According to some embodiments, the surface of the oxide layer 650
opposite the second wafer 630 is substantially smooth.
[0023] According to some embodiments, a cavity is then created in
the insulating layer in an area proximate to the conducting area
640. For example, a pattern mask and a potassium hydroxide wash may
be used to form a cavity C as illustrated in FIG. 7. Note that the
size of the cavity C might be smaller, larger, or equal to the size
of the conducting area 640.
[0024] Referring again to FIG. 4, the first portion 500 and the
second portion 600 of the sensor may be bonded together at Step
406. In particular, as illustrated in FIG. 8, the surface of the
conducting layer 510 opposite the first wafer 520 may be bonded to
the surface of the insulating layer 650 opposite the second wafer
630.
[0025] The combined first portion 500 and second portion 600 can
then be used to create a pressure sensor 900 as illustrated in FIG.
9. Referring again to FIG. 4, at Step 408 at least a portion of the
first wafer 520 is then removed (without removing at least a
portion of the conducting layer 510 associated with the cavity C)

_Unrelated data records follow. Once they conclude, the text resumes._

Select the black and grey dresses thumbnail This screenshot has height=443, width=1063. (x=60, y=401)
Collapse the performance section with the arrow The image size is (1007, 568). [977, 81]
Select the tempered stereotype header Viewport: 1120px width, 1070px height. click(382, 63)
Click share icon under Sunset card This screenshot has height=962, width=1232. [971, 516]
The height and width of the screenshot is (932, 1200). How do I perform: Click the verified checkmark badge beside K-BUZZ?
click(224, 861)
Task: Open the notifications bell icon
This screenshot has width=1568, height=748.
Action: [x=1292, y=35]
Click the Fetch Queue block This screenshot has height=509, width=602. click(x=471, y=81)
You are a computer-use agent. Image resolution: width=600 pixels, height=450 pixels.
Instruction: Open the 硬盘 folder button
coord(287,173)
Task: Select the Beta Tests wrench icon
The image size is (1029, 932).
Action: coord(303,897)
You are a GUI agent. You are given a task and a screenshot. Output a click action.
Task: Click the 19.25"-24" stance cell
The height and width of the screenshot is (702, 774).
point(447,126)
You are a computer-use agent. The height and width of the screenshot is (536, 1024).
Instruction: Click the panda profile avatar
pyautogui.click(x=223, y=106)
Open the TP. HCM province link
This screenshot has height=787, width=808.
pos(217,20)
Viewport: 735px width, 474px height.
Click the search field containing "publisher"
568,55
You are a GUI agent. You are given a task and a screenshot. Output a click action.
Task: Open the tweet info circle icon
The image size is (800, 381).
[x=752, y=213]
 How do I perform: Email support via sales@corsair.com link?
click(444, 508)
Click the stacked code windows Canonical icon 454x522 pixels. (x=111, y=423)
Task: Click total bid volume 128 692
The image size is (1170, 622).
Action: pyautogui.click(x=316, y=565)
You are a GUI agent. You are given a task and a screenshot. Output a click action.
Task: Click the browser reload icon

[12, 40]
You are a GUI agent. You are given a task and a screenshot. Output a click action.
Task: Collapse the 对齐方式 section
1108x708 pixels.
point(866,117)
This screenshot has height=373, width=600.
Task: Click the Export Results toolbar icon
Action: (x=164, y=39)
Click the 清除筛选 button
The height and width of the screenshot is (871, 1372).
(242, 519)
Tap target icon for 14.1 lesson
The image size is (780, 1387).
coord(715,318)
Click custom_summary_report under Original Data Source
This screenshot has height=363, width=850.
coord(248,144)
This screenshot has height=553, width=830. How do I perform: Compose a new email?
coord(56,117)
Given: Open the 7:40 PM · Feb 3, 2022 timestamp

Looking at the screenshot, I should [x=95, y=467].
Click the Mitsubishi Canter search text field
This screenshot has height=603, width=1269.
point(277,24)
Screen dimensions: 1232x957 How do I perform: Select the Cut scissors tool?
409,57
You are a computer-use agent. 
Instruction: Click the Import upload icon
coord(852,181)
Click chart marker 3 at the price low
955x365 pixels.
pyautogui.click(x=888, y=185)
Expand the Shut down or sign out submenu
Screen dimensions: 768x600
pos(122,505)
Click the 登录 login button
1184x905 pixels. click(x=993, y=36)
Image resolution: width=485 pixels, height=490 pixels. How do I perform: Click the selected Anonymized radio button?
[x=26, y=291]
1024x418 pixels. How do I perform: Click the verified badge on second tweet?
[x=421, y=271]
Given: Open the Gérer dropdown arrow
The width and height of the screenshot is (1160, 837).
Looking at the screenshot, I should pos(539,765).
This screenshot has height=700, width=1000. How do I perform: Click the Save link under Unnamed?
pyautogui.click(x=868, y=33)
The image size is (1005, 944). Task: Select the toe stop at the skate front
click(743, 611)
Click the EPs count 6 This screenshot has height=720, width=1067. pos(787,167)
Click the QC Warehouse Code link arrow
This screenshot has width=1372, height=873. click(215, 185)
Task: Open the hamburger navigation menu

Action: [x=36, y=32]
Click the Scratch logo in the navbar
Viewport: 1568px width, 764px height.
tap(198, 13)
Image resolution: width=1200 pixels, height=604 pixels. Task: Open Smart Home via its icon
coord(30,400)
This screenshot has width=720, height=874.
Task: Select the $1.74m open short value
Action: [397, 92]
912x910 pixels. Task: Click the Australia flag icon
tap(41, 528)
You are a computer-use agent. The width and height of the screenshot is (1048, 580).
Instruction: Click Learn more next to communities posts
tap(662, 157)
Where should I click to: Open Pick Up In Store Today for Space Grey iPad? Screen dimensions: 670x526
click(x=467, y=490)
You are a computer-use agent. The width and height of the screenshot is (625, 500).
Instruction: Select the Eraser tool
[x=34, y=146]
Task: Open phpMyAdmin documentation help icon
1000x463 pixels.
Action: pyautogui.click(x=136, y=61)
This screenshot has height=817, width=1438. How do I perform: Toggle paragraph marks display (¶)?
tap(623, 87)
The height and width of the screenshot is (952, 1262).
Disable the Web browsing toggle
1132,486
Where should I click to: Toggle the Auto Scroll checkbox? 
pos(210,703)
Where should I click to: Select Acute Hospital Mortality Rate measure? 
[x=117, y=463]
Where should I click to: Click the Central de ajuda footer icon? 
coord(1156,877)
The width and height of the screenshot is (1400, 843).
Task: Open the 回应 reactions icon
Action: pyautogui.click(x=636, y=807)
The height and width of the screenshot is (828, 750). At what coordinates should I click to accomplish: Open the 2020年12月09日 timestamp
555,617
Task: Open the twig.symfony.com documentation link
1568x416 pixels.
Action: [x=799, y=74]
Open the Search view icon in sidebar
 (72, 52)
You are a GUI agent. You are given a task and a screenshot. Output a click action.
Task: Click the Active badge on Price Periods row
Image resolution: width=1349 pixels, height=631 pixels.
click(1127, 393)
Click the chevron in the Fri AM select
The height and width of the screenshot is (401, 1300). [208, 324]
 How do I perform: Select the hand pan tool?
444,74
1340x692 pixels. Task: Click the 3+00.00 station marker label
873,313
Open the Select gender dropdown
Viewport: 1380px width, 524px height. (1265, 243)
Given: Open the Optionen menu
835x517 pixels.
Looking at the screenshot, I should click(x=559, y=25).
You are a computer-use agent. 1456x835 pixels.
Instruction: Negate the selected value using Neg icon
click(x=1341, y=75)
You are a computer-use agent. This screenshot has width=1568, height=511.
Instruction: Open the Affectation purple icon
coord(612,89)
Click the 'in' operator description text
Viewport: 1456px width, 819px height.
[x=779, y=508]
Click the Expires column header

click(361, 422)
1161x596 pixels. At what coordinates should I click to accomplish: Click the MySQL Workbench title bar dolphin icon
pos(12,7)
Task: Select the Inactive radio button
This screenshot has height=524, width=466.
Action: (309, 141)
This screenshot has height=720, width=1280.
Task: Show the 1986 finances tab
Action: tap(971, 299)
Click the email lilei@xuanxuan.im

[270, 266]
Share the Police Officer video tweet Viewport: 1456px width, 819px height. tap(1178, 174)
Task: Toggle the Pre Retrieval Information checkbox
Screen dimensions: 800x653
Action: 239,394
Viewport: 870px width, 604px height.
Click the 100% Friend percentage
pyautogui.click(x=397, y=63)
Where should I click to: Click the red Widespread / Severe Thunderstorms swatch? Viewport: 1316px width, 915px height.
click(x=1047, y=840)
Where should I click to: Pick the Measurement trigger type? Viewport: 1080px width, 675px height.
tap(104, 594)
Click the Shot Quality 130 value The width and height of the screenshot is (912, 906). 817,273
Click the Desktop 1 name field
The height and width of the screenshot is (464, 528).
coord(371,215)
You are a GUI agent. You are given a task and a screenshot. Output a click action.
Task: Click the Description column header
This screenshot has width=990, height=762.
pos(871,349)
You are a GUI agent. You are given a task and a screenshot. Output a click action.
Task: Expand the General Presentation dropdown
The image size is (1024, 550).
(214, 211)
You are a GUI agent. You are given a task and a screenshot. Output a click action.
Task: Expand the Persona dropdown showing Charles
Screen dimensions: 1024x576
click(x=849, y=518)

to form a diaphragm substantially parallel to the second wafer
630.
[0026] FIG. 10 illustrates the pressure sensor 900 after the first
wafer 520 has been completely removed. The sensor 900 may function
as a MEMS capacitive pressure sensor because the conducting layer
510 will flex toward the conducting area 640 in response to an
external pressure. An increase in pressure, therefore, can be
measured based on an increase in capacitance between the conducting
layer 510 and the conducting area 640.
[0027] FIGS. 11 through 19 are side views illustrating the
construction of a pressure sensor in accordance with another
exemplary embodiment of the invention. A first portion 1100 of the
sensor includes a conducting layer 1110 formed on a first wafer
1120 as illustrated in FIG. 11. The first wafer 1120 is an n-Si
wafer and the conducting layer 1110 is a highly doped layer of p++
Si. The conducting layer 1110 may be, for example, approximately 3
.mu.m thick. Moreover, the conducting layer 1110 may be doped with
Boron or Boron/Germanium and may have been epitaxially grown on the
first wafer 1120. According to some embodiments, the first portion
1100 instead comprises a SOI wafer. Note that steps may be taken to
ensure that the surface of the conducting layer 1110 opposite the
first wafer 1120 is substantially smooth and flat (e.g., to
facilitate bonding).
[0028] As illustrated in FIG. 12, a second portion 1200 may include
a second wafer 1230, such as a standard, n-type lightly doped
silicon wafer or an intrinsic wafer. Moreover, a conducting area
1240 is provided in or on the second wafer 1230. The conducting
area 1240 may comprise, for example, a p+ or p++ highly doped
implant formed using diffusion and/or ion bombardment. Note that as
various layers are added to, and removed from, the second portion
1200, steps may be taken to ensure that the top surface of the
second portion 1200 remains substantially smooth and flat (e.g., to
facilitate bonding with the first portion 1100). For example, it
may be difficult to bond the first portion 1100 to the second
portion 1200 if the second portion 1200 has become substantially
warped.
[0029] According to some embodiments, a bias area 1242 is also
provided in or on the second wafer 1230. The bias area 1242 may
include, for example, an n+ portion that will be used to positively
bias the substrate of the second wafer 1230 (e.g., with a potential
equal to that which will be applied to a conducting diaphragm). As
a result, parasitic capacitance associated with the sensor may be
reduced.
[0030] As illustrated in FIG. 13, an insulating layer 1250 is
formed on the surface of the second wafer 1230. According to some
embodiments, a layer of oxide approximately 3 .mu.m thick may be
grown or deposited on the second wafer 1230. By growing the
insulating layer 1250 on the second wafer 1230, the thickness of
the cavity that is eventually produced can be tightly controlled
(e.g., as compared to a well that is created using bulk
micromachining).
[0031] A photo-resist pattern may be used to remove portions of the
insulating layer 1250. In particular, a cavity C may be created
proximate to the conducting area 1240 of the second wafer 1230
(FIG. 14). In addition, a portion of the insulating layer 1250 may
be removed to expose the bias area 1242 of the second wafer 1230.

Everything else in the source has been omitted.